List<String> names = new ArrayList<>();
names.add("Anders");
names.add("Stefan");
names.add("Anders");
Filter.List(names, new Filter.Chooser<String>() {
    @Override
    public Filter.Keep choose(String left, String right) {
        return left.equals(right) ? Filter.Keep.LEFT : Filter.Keep.BOTH;
    }
});
Shipping answered 15/6, 2017 at 14:28 Comment(0)
P
1

In my case, I was looking for list with specific field null excluded. This could be done with for loop and fill the temporary list of objects who have no null addresses. but Thanks to Java 8 Streams

List<Person> personsList = persons.stream()
.filter(p -> p.getAdrress() != null).collect(Collectors.toList());

#java #collection #collections #java8 #streams

Pismire answered 27/7, 2021 at 14:56 Comment(0)
M
0

With Guava:

Collection<Integer> collection = Lists.newArrayList(1, 2, 3, 4, 5);

Iterators.removeIf(collection.iterator(), new Predicate<Integer>() {
    @Override
    public boolean apply(Integer i) {
        return i % 2 == 0;
    }
});

System.out.println(collection); // Prints 1, 3, 5
Managerial answered 15/12, 2016 at 9:20 Comment(0)
A
0

An alternative (more lightweight) alternative to Java collection streams is the Ocl.java library, which uses vanilla collections and lambdas: https://github.com/eclipse/agileuml/blob/master/Ocl.java

For example, a simple filter and sum on an ArrayList words could be:

ArrayList<Word> sel = Ocl.selectSequence(words, 
                             w -> w.pos.equals("NN")); 
int total = Ocl.sumint(Ocl.collectSequence(sel,
                             w -> w.text.length())); 

Where Word has String pos; String text; attributes. Efficiency seems similar to the streams option, eg, 10000 words are processed in about 50ms in both versions.
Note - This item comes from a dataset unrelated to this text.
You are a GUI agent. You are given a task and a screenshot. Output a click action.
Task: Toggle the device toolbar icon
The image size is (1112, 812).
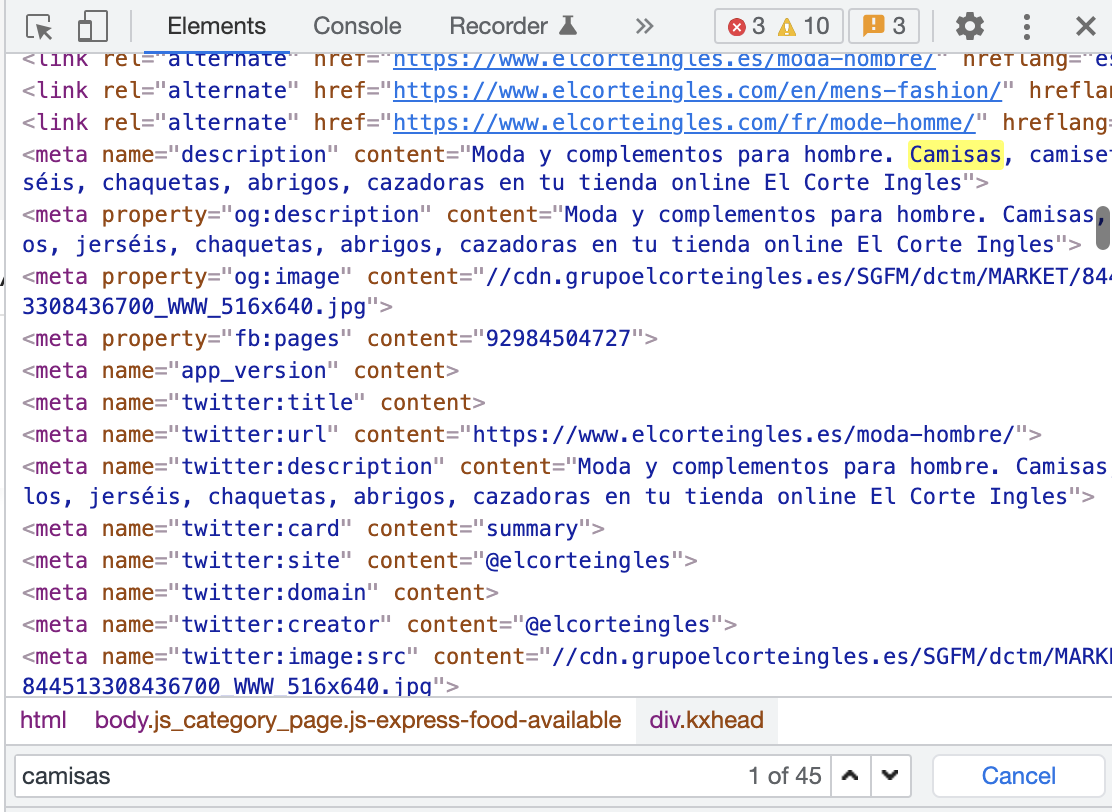92,26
There are equivalent OCL libraries for Python, Swift, etc. Basically Java collection streams has re-invented the OCL operations ->select, ->collect, etc, which existed in OCL since 1998.

According answered 3/10, 2021 at 10:26 Comment(0)
L
0

I prefer this way:

public static void main(String[] args) {
    
    //Create predicate
    Predicate<Integer> FILTER_ODD_ONES =
        number -> number % 2 != 0;
    
    //Apply predicate
    Arrays.asList(1, 2, 3, 4, 5, 6, 7, 8, 9, 10)
        .stream()
        .filter(FILTER_ODD_ONES)
        .collect(Collectors.toList());
  }
Laverty answered 14/7, 2023 at 10:8 Comment(1)
This is the same as the accepted answer.Hostetter
E
0

Elaborating a little bit on the answer that was given,

List<Person> beerDrinkers = persons.stream().filter(p -> p.getAge() > 16).collect(Collectors.toList());

persons.stream(): converts the List<Person> called persons into a stream of Person objects.

.filter(p -> p.getAge() > 16): is the filtering operation. It applies the provided predicate (lambda expression) to each Person object in the stream. In this case, it filters out any Person objects whose age is not greater than 16.

.collect(Collectors.toList()): This collects the filtered Person objects into a new List<Person>.

So, beerDrinkers will contain only those Person objects whose age is greater than 16.